Originally posted by LA9erFan:
Originally posted by 8008:
When did the Seahawks become a "rival"? They are the seahawks.. the SEAHAWKS..
They are still pretty much an expansion team that the NFL keeps around to keep divisions even,
and people should feel sorry for their loud, wayward, and obnoxious fans.
Making fun of them is like making fun of a handicapped child who doesn't know any better.
The Iowa Barnstormers are typically a more formidable team.
We might as well make the Cardinals an official rival while we are at it. Browns too. Charlotte Bobcats while we are at it.

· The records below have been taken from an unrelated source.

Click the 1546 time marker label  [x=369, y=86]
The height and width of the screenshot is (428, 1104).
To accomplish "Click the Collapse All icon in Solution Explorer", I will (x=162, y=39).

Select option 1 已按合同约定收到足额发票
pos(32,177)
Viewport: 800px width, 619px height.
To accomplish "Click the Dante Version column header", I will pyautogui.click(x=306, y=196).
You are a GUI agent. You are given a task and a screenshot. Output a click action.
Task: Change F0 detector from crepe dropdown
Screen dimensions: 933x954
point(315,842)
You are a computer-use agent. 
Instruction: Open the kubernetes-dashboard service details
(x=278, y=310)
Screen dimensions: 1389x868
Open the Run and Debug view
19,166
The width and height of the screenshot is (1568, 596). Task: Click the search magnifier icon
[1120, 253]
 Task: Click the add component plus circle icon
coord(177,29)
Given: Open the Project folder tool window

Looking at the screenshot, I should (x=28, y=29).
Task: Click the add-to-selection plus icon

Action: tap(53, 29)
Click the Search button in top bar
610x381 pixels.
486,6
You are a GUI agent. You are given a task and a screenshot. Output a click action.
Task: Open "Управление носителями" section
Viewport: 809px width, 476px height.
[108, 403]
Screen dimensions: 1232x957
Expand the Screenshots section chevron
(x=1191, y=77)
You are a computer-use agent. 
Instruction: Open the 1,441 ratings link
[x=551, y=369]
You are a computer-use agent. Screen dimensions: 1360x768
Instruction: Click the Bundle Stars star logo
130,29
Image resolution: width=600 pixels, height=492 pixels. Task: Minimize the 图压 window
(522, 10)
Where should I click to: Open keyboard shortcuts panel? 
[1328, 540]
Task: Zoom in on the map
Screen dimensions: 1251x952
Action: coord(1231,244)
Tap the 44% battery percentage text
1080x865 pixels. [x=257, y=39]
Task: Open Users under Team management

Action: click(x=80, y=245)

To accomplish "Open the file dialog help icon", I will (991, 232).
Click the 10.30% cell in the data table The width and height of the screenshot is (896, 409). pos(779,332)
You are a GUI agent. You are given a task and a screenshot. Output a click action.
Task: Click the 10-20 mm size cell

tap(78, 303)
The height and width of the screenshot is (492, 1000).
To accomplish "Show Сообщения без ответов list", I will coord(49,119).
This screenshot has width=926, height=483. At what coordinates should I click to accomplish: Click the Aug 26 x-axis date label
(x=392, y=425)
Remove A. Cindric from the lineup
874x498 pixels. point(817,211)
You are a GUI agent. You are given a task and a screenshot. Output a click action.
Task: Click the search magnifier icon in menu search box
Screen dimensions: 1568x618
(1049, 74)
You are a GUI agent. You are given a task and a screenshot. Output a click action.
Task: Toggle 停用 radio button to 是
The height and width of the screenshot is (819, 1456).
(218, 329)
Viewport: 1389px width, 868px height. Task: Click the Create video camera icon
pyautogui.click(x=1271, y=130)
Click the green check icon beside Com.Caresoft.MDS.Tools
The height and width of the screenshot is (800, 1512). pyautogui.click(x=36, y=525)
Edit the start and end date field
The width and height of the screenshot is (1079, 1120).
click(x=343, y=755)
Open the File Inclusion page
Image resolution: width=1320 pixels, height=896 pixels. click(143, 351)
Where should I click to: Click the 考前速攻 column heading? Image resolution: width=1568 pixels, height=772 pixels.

My feelings as well. It's hard for me to hate such an ahistorical franchise.
Not trying to pour gasoline on a fire but the Seahawks were the least relevant AFC team I could think of before the 2002 re-alignment. Let's go down the list:
AFC East:
Bills - 4 consecutive super bowl appearances
Patriots - Two super bowl appearances
Dolphins - '72 Dolphins, Dan Marino.
Jets - Joe Namath and Super Bowl III
Indianapolis/Baltimore Colts - Super bowl appearance
AFC Central:
Pittsburgh Steelers - 'nuff said
Cleveland Browns - a few NFL Championships. Jim Brown. nearly beat Broncos in '80s to go to super bowl.
Cincinnati Bengals - two super bowl appearances.
Houston Oilers - many competitive teams in 70s-90s...nearly went to super bowl.
AFC West:
Denver Broncos - Six super bowl appearances, last two as champions.
Oakland/Los Angeles Raiders - Two super bowl championships.
Kansas City Chiefs - Two super bowl appearances, one as champion.
Seattle Seahawks - Nothing before realignment. Only claim to fame is producing an 80 before 80....setting the TD receiving record for Rice to break. One hall of fame player that the average fan would know (Steve Largent).
And in case you thought it's AFC only, NFC has no suckers as well:
NFC East:
Dallas Cowboys - 5 Lombardis in 8 appearances.
New York Giants - NFL championships and 2 Lombardis
Washington Redskins - Two Lombardis, 3 appearances
Philadelphia Eagles - Super bowl appearance, 3 NFL championships, very competitive from late '80s onwards
St. Louis/Phoenix Cardinals - Pretty irrelevant in Super Bowl era up to realignment, but is the oldest professional football franchise. Two NFL championships from '20s, and cursed by controversy of '25 NFL Championship.
NFC Central:
Chicago Bears - George Halas trophy named for NFC champ. A Lombardi. Historic franchise
Green Bay Packers - Title-town.
Minnesota Vikings - Four super bowl appearances, and many competitive teams in late '80s and late '90s.
Detroit Lions - Cursed for fifty years after Bobby Lane swore them off. Four NFL championships.
Tampa Bay Buccaneers - Ok, pretty sucky from '76-mid '90s. But turned it around in late '90s and became champs first year of realignment.
NFC West:
San Francisco 49ers - Ahem.
St. Louis/Los Angeles Rams - Three super bowl appearances (one Lombardi), two more NFL Championships. 49ers biggest all time rival in division.
Atlanta Falcons - Pretty irrelevant until Deion Sanders, Andre Rison era to kick off the '90s. Made it to the super bowl.
New Orleans Saints - Saints were pretty irrelevant. When they had a decent QB (Archie Manning) rest of team sucked. When they got a great defense, no offense.
If you take the marginal teams here up to realignment: Bucs, Falcons, Saints, Cardinals, you could argue they've done more than the Seahawks have as far as relevance since then. Jacksonville has been to AFC championship game, Carolina in a super bowl, Titans have played in a super bowl extending the Oilers success, and the Ravens have won two super bowls. Saints won a super bowl. Falcons have been very strong the last few years.
Their relevance is all recent and their coaching tree includes all guys who were SF first (Holmgren, Mora Jr, even Carroll).
When in doubt ask someone who is more relevant to the history of the NFL: Seahawks or _______?
The list ain't big, if at all.
A lot is riding on them making something of what they have now. They win a super bowl and they move up a nice # of spots.